Leishmaniose

Squamosis facial avec alopécie
Leishmaniose sévère
Phlébotome

La leishmaniose est une maladie chronique causée par un protozoaire (élément microscopique vivant dans certaines cellules du corps) : Leishmania sp. A l’heure actuelle, on en dénombre chez les mammifères une trentaine de souches.

La leishmaniose canine existe de façon endémique dans de nombreuses régions du monde. En Europe elle est principalement présente dans le bassin méditerranéen. Dans certains pays de nombreux chiens présentent des anticorps contre la leishmaniose (séropositifs) : en Grèce +/- 20%, en Italie de 20 à 30%, en France 10 à 18%. En zone d’endémie, de très nombreux chiens sont porteurs (détection de l'ADN du parasite par technique d'amplification de son ADN : PCR+) du parasite mais tous ne développent pas la maladie. De toute évidence le chien présente une forte sensibilité à l’infestation par leishmania. Bien qu'il constitue un réservoir potentiel d’agent infectieux, il ne présente pas un risque important pour l’homme car celui-ci est relativement résistant à l’infestation par Leishmania (sauf chez les immuno-déprimés) .

Un moucheron : le phlébotome (Lutzomyia longipalpis, « sand fly ») est nécessaire à la transmission de la maladie. Les phlébotomes aiment les endroits abrités du vent, les températures douces (optimum : 20°C) et une humidité importante (optimum : 80%).

Les signes cliniques sont multiples car la leishmaniose est une affection systémique qui peut toucher plusieurs organes en même temps créant ainsi une symptomatologie variée :

  • des dermatites (sous diverses formes) squames, nodules, ulcères...
  • une atteinte des ongles (Onychogryphose)
  • un gonflement des ganglions ou une rate augmentée de taille (splénomégalie)
  • une perte de poids, une atrophie musculaire
  • une intolérance à l’effort
  • une perte de l’appétit
  • de la léthargie (faiblesse et diminution de l’activité)
  • une augmentation de la boisson et des urines (polydipsie/ polyurie): glomérulonéphrite
  • de lésions oculaires (uvéites)
  • des boiteries avec parfois déformation des articulations et arthrite
  • des saignements de nez (épistaxis)
  • ...

Le diagnostic repose sur :

  • L’aspect clinique
  • La mise en évidence des parasites dans la peau, les ganglions lymphatiques, le sang ou la moelle osseuse
  • L’examen sanguin qui peut révéler une anémie non régénérative et/ou une thrombocytopénie (diminution du nombre de plaquettes). L’augmentation des protéines totales (pic bêta-gamma à l’électrophorèse) associée à une hyperglobulinémie (anticorps…) et une hypoalbuminémie est présente dans plus de 90 % des cas
  • La mise en évidence d’anticorps spécifiques Leishmania infantum (sérologie) chez un chien suspecté de leishmaniose est très en faveur du diagnostic.

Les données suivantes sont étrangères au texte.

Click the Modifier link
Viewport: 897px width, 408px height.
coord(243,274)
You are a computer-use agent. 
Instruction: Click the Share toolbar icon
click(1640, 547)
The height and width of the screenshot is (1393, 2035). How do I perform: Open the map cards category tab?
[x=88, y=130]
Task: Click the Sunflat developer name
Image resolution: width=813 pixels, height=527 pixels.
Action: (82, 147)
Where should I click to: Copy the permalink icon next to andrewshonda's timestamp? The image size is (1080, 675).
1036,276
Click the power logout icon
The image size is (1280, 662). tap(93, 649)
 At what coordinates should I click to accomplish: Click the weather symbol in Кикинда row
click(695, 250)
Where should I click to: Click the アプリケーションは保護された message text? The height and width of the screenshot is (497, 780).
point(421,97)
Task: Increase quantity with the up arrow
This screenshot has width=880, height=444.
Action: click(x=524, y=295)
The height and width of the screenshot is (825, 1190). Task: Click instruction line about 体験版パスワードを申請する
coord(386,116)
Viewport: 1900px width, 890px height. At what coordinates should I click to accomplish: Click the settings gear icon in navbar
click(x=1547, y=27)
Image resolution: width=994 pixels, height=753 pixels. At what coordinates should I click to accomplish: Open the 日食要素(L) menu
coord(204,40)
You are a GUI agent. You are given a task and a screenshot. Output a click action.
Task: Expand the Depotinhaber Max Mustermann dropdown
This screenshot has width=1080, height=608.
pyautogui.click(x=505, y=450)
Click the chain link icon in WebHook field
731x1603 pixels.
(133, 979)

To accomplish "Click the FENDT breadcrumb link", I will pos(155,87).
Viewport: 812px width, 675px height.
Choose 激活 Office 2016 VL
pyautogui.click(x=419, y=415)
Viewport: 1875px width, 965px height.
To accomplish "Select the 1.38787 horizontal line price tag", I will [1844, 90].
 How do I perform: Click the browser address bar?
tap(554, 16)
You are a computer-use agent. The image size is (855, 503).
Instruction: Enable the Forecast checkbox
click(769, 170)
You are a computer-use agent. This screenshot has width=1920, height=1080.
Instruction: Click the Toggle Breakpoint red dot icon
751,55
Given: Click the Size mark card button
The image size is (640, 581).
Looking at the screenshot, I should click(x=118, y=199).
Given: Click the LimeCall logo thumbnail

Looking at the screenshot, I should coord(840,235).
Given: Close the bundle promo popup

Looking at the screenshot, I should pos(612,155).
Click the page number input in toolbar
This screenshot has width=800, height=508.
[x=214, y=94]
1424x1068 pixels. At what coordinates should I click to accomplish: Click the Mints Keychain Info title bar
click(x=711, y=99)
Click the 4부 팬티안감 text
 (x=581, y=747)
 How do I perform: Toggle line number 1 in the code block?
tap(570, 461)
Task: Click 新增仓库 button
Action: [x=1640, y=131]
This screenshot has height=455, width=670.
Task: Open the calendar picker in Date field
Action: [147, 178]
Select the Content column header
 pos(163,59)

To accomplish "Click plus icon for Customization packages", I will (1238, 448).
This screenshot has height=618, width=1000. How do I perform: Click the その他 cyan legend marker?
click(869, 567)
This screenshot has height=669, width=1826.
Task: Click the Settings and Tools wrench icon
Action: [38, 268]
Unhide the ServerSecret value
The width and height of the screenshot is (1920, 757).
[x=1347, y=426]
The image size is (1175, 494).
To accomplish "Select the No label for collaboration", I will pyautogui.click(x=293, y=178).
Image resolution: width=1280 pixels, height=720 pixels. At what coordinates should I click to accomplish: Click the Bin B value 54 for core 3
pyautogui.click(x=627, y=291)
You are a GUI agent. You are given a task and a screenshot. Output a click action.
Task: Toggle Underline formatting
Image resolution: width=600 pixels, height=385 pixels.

La prévention de la leishmaniose consiste à éviter au maximum les piqûres de phlébotomes si vous vous rendez dans le sud. Pour cela certains colliers antiparasitaires mis en place 15 jours avant le départ ou l’utilisation de certains « Spot On » permettent d’écarter ces insectes dangereux.
L'arrivée proche d'un vaccin devrait également être très utile pour prémunir les chiens voyageant en zone d'endémie.

Le traitement médical de la leishmaniose reste imparfait bien que de nombreux progrès aient été réalisés. La plupart des médicaments servent à contrôler la maladie et les symptômes mais ils ne permettent pas d’éliminer totalement l’infection. Les chiens restent porteurs de parasites et l’affection peut à tout moment reprendre le dessus. Les seuls médicaments possédant un enregistrement en Europe sont : l’antimoniate de méglumine, la pentamidine et la miltefosine.

Si vous envisagez un voyage sous le soleil de la méditerranée n’oubliez pas d’en parler à votre vétérinaire minimum 15 jours avant le départ. Il vous conseillera au mieux, pour prémunir votre compagnon contre plusieurs maladies graves présentes dans ces régions : la dirofilariose (vers cardiaque), la babésiose (piroplasmose), l’Ehrlichiose et … la leishmaniose.